Kegiatan yang adakan di ruang Fakultas Tarbiyah ini dilaksanakan pada tanggal 12 April 2007 berkat kerja sama antara LPM Arena dengan HMI MPO serta didukung beberapa sponsor lainnya. Acara tersebut diulai sekitar pukul 09.00 WIB dengan mendatangkan penulis buku ((Maria al-qibtiyah, muallaf), Drs Rahmadi (Diknas DIY), dan Budi Wahyuni, M.A, MM (PKBI_DIY) serta dipandu oleh moderator Subhani Kusuma Dewi, S.Fil.I (CRCS UGM).
Ubed, mahasiswa Fakultas Tarbiyah menuturkan, kegiatan semacam ini sangat penting dilakukan oleh siapapun, karena berbicara tentang seks selama ini tidak dipahami secara utuh, selalu farsial dan mbulet, sehingga sekian persoalan di tingkatan masyarakat, seperti adanya kekerasan rumah tangga (KDRT) terhadap perempuan tak pernah terselesaikan dan hanya menjadi konsumsi publik, layaknya sinteron.
Dengan adanya pendidikan seks dilembaga pendidikan sekolah maupun perguruan tinggi diharapkan mampu mengatasi sekian penyakit yang menjangkit bangsa Indonesia secara keseluruhan, akan tetapi ia juga mengingatkan harus ada pemahaman yang matang dari Guru sehingga nantinya mampu memberi informasi tentang seks secara komprehensif.
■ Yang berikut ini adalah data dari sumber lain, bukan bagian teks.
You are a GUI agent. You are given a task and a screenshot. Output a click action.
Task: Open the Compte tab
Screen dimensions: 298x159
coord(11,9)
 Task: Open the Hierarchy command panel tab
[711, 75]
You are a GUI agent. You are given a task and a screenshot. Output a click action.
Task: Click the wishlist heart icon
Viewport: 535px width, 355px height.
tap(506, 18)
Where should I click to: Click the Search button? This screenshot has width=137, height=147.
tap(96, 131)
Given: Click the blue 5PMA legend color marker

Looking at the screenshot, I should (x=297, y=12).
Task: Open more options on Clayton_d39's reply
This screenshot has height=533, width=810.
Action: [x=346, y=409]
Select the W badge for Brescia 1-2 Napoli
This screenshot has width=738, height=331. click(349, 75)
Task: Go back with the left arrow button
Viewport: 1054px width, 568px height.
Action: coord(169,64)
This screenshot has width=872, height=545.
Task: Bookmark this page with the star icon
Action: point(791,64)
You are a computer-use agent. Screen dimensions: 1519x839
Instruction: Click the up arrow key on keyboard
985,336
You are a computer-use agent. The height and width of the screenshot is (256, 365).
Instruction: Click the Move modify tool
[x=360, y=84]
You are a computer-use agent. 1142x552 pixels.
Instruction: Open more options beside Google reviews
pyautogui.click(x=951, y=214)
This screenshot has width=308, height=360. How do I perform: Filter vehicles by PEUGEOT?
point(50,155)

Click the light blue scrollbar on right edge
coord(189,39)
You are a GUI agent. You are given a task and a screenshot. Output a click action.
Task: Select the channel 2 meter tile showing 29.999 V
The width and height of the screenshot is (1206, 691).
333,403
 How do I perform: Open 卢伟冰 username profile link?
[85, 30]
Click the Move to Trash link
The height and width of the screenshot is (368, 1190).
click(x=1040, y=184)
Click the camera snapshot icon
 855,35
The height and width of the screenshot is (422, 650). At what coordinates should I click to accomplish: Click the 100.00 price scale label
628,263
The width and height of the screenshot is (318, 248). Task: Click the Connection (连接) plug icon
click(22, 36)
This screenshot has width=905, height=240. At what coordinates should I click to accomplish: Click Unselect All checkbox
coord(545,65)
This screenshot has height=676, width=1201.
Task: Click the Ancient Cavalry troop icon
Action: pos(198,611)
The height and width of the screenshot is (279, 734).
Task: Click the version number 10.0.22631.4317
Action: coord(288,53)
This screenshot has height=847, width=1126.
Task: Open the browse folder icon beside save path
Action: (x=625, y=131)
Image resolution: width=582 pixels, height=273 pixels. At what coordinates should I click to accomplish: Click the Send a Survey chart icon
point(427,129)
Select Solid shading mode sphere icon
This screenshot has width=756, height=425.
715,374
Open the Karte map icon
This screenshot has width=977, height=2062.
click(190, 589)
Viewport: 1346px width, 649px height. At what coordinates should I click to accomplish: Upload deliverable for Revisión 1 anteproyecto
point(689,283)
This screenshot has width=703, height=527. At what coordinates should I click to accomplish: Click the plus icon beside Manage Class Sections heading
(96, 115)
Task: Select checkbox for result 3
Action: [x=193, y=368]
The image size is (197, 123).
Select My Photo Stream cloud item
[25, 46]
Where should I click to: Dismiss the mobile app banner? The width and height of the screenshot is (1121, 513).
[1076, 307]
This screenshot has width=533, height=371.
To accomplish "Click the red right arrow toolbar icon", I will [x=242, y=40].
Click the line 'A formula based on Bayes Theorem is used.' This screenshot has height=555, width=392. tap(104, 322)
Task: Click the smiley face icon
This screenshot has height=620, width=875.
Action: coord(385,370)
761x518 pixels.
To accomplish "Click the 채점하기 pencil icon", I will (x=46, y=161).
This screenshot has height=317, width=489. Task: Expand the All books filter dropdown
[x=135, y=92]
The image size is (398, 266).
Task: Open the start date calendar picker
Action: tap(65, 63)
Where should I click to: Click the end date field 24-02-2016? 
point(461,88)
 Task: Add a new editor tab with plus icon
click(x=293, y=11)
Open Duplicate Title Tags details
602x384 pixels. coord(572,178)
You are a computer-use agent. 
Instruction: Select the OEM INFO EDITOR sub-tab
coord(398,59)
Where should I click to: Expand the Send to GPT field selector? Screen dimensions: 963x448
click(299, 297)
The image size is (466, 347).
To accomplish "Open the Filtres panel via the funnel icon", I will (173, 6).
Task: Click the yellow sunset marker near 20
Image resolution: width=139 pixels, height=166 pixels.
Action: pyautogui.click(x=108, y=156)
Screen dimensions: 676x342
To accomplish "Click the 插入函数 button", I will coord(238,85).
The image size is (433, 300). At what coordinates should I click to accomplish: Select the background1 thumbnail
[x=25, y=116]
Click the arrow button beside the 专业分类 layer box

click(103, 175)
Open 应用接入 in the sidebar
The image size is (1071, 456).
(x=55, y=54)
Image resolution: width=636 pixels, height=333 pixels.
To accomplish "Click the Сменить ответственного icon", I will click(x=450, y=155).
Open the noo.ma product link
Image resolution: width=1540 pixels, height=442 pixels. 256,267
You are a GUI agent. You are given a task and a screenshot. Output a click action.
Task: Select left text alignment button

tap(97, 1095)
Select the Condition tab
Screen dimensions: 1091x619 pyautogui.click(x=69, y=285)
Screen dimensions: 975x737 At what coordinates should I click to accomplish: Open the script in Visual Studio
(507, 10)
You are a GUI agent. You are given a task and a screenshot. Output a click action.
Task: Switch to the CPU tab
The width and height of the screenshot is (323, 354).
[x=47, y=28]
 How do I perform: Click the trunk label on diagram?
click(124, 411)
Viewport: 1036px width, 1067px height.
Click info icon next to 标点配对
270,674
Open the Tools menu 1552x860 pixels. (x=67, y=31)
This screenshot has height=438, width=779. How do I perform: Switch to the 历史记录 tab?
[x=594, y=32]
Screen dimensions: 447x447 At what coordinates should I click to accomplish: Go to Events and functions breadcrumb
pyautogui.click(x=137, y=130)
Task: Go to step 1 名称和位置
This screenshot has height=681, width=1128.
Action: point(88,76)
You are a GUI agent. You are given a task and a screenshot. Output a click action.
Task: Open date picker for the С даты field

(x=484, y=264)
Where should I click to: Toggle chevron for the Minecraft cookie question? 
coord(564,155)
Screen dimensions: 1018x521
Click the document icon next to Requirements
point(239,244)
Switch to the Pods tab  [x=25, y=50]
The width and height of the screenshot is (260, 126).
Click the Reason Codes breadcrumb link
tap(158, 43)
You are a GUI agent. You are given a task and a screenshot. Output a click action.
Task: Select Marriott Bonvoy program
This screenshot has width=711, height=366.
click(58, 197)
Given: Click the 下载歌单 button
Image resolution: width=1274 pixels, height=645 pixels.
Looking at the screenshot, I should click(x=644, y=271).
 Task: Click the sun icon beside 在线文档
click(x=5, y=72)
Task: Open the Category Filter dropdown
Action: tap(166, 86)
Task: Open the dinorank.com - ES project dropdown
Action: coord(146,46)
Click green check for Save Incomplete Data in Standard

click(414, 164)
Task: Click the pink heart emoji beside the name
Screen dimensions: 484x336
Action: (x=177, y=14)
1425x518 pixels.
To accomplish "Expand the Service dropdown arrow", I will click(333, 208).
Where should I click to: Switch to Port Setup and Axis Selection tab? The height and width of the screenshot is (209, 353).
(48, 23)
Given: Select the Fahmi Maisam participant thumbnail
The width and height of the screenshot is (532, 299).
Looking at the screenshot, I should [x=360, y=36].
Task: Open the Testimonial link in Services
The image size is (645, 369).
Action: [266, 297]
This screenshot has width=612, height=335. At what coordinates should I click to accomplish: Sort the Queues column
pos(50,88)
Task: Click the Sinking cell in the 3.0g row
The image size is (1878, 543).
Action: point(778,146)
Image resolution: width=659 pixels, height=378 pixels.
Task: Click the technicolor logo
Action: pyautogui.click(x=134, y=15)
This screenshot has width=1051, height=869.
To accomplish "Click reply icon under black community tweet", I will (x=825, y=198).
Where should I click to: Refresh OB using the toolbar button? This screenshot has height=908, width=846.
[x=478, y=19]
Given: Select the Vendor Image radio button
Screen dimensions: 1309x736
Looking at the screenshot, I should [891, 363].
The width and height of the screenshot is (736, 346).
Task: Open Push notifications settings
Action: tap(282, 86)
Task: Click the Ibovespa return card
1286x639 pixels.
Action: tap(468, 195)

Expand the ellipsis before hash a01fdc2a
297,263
“kalau tidak ada informasi yang valid mengenai seks, jutru yang terjadi sebaliknya, akan menjadi legitimasi siswa untuk berbuat yang pada awalnya itu dalarang oleh agama .”tutur mahasiswa semester II Jurusan PAI.
“What I Feel And What I Bilieve” kilah Alimatul Qitbiyah ketika mengawali eksplorasi atas buku yang ia tulis.
Bagi perempuan yang juga Dosen Fakultas Dakwah UIN Sunan Kalijaga mengatakan selama ini remaja atau masyarakat pada umumnya tidak bisa membedakan antara rasa dengan kepercayaan agama. Sehingga logika mewajarkan tindakan seksualitas bukan pada tempatnya menjadi hal yang biasa dan ironisnya menjadi suatu kebanggaan.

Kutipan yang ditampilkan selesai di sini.